_Aim of the exercise_. Copy exactly the lines of the data below that run from the line holding "Frame view icon" through the line holding "Screen dimensions: 1309x714", both ends included.

_Records to use_.
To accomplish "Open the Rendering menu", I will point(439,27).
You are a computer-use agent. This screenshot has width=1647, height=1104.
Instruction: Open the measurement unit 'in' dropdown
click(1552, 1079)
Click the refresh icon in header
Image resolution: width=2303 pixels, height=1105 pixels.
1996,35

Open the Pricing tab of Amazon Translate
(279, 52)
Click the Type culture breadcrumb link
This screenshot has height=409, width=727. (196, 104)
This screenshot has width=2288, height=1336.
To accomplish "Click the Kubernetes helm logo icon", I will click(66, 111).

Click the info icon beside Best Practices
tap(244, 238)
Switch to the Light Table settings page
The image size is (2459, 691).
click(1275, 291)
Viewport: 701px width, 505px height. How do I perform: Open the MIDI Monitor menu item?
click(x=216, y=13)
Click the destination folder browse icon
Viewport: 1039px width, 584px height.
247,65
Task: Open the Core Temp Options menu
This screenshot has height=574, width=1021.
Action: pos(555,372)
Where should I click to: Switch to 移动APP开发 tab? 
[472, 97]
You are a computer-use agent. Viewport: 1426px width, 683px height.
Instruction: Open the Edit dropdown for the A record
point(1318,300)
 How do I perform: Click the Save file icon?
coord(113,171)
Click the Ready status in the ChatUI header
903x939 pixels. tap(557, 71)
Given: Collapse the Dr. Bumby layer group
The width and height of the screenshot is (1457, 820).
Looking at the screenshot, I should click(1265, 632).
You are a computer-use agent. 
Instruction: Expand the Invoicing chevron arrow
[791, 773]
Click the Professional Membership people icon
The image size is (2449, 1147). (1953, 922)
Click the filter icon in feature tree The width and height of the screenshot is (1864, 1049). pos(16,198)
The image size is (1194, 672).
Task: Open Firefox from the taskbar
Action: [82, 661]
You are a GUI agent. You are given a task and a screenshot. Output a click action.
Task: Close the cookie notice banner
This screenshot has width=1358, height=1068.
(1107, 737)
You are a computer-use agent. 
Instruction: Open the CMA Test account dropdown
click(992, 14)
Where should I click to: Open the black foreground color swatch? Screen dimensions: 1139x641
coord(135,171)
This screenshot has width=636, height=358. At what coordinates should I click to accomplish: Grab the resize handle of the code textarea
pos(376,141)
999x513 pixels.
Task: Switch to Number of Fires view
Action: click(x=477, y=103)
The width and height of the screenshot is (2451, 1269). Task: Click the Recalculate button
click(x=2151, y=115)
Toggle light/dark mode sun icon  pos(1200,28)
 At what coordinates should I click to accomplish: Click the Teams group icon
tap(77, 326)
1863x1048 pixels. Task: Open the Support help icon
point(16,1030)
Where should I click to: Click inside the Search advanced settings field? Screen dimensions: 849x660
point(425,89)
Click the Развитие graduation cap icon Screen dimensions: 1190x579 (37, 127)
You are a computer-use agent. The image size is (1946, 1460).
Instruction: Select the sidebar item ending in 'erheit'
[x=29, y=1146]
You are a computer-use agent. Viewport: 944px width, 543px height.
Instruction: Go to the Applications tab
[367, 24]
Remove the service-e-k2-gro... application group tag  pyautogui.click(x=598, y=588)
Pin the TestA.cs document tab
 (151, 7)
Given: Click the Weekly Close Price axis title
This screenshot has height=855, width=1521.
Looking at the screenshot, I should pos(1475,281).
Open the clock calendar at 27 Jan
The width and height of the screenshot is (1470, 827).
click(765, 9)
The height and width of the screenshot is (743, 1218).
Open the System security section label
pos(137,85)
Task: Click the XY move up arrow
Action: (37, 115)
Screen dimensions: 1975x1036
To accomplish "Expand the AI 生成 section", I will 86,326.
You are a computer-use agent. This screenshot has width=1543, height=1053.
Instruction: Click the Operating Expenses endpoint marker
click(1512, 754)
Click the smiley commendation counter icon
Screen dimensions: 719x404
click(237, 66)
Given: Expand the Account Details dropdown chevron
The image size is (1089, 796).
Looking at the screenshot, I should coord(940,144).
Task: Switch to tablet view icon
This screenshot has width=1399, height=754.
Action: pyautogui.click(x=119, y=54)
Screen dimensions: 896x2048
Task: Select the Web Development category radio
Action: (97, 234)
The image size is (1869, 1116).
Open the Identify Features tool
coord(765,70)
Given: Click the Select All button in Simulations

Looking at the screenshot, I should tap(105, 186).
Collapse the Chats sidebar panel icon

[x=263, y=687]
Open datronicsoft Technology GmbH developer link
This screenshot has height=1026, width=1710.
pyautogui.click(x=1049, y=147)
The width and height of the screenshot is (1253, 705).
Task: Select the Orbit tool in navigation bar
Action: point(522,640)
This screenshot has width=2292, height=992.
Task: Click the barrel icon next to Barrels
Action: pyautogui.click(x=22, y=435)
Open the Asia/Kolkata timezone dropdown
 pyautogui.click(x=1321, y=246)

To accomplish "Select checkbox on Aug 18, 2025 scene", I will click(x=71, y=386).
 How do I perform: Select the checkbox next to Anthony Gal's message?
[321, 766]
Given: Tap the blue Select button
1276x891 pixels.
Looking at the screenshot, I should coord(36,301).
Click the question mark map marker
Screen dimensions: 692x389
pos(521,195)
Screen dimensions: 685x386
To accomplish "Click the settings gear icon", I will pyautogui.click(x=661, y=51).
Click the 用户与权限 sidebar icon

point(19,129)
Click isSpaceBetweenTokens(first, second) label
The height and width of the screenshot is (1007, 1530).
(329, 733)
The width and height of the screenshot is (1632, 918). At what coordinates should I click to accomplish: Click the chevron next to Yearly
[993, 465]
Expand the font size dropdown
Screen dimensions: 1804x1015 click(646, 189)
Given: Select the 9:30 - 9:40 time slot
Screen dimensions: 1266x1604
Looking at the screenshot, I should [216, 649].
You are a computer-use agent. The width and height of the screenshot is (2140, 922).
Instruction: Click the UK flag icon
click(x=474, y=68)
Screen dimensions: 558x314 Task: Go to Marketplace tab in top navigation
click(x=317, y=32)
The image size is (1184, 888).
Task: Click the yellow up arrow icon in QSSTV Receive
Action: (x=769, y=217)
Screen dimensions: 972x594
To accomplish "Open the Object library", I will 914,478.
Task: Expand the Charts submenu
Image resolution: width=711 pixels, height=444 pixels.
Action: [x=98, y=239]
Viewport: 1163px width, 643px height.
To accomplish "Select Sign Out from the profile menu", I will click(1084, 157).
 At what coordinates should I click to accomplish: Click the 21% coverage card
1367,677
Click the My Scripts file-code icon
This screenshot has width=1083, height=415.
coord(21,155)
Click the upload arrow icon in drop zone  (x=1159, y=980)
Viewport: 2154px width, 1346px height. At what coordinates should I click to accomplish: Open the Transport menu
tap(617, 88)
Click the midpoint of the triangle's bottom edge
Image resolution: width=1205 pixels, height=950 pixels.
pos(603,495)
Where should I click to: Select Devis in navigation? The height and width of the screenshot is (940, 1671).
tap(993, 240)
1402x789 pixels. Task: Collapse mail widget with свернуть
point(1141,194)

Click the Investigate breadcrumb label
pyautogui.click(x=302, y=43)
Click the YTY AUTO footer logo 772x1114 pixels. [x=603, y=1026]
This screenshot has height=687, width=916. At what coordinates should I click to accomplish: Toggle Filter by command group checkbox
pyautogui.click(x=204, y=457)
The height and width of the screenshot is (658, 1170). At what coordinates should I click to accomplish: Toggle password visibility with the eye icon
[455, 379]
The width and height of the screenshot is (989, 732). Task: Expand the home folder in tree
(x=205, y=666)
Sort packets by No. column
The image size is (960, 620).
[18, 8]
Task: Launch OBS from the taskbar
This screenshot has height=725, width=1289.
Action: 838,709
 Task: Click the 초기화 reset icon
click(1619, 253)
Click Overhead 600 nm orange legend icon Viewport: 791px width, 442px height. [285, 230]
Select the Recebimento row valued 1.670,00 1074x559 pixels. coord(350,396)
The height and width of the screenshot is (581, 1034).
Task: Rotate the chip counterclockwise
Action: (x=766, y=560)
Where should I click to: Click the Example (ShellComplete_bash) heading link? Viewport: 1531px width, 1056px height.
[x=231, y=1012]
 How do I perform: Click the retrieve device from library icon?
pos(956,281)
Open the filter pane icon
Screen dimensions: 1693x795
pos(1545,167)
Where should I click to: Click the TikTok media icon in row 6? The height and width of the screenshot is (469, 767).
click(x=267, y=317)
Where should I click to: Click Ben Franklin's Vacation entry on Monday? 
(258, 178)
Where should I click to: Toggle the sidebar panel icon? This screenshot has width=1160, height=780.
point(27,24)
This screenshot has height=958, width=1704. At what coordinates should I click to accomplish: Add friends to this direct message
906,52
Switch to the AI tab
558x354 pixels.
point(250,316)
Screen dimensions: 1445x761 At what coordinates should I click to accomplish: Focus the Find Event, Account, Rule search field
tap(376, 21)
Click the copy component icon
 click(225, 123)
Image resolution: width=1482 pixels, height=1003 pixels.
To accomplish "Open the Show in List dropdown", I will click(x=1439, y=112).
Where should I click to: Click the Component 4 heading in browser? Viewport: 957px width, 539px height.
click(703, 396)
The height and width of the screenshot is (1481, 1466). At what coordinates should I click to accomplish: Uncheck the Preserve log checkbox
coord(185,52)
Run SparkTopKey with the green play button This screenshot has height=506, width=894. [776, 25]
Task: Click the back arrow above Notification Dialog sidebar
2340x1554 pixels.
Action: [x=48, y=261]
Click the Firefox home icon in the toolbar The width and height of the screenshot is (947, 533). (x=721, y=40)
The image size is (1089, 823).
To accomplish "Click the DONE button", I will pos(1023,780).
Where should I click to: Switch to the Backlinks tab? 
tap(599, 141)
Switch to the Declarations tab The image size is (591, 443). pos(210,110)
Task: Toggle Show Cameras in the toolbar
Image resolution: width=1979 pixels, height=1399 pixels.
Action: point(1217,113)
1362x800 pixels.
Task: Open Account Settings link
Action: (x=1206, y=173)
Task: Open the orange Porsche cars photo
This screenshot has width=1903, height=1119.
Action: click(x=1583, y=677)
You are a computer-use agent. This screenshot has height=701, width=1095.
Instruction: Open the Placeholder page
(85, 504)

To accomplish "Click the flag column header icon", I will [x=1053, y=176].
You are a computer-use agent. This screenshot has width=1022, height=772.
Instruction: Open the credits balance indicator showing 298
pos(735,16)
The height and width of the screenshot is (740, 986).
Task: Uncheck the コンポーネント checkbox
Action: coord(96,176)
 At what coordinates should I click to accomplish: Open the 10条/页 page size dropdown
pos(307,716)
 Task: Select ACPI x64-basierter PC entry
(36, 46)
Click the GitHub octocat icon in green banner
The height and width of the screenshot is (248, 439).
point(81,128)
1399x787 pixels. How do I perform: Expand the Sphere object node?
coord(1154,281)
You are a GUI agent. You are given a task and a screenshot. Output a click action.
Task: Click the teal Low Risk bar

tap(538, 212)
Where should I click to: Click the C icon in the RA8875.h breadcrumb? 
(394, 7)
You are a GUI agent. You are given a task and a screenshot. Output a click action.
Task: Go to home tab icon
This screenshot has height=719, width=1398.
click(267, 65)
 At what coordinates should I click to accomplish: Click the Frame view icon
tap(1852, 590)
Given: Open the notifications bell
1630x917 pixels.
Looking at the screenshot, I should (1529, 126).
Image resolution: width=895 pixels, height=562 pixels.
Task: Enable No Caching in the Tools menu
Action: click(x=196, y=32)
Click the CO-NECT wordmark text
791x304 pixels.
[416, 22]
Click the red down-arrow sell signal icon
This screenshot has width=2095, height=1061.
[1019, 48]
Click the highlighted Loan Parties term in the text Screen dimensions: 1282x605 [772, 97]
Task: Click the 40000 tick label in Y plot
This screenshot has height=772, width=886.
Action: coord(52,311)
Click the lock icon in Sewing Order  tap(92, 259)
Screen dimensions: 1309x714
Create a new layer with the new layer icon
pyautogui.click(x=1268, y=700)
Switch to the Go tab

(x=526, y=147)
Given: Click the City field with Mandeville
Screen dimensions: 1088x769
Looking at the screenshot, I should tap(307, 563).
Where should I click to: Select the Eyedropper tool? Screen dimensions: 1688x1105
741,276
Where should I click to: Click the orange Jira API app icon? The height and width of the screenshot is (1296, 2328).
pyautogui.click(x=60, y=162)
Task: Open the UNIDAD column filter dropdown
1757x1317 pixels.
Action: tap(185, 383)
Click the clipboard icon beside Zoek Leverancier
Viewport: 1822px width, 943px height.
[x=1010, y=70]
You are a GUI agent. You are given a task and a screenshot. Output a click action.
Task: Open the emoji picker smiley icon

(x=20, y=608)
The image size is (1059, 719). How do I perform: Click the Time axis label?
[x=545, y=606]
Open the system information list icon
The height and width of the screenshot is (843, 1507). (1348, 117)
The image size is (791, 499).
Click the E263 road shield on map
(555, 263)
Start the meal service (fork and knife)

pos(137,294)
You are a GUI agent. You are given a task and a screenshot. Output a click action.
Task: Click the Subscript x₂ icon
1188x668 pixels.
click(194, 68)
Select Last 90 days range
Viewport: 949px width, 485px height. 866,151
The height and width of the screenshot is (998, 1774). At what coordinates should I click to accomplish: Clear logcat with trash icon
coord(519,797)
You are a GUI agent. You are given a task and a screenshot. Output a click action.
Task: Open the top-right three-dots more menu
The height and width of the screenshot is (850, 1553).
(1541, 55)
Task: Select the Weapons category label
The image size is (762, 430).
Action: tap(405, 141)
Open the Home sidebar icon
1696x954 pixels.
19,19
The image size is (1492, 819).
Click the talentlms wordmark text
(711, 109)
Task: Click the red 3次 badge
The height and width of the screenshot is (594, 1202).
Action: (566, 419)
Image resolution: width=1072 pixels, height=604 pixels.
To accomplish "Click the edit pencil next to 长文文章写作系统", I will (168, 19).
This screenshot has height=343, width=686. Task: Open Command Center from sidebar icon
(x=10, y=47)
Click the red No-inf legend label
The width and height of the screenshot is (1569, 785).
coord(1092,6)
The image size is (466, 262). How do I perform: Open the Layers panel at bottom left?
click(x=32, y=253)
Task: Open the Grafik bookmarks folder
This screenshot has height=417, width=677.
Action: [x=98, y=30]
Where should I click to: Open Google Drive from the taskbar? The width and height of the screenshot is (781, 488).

_Response area_.
 At what coordinates should I click to accomplish: Click the Frame view icon
tap(1852, 590)
Given: Open the notifications bell
1630x917 pixels.
Looking at the screenshot, I should (1529, 126).
Image resolution: width=895 pixels, height=562 pixels.
Task: Enable No Caching in the Tools menu
Action: click(x=196, y=32)
Click the CO-NECT wordmark text
791x304 pixels.
[416, 22]
Click the red down-arrow sell signal icon
This screenshot has width=2095, height=1061.
[1019, 48]
Click the highlighted Loan Parties term in the text Screen dimensions: 1282x605 [772, 97]
Task: Click the 40000 tick label in Y plot
This screenshot has height=772, width=886.
Action: coord(52,311)
Click the lock icon in Sewing Order  tap(92, 259)
Screen dimensions: 1309x714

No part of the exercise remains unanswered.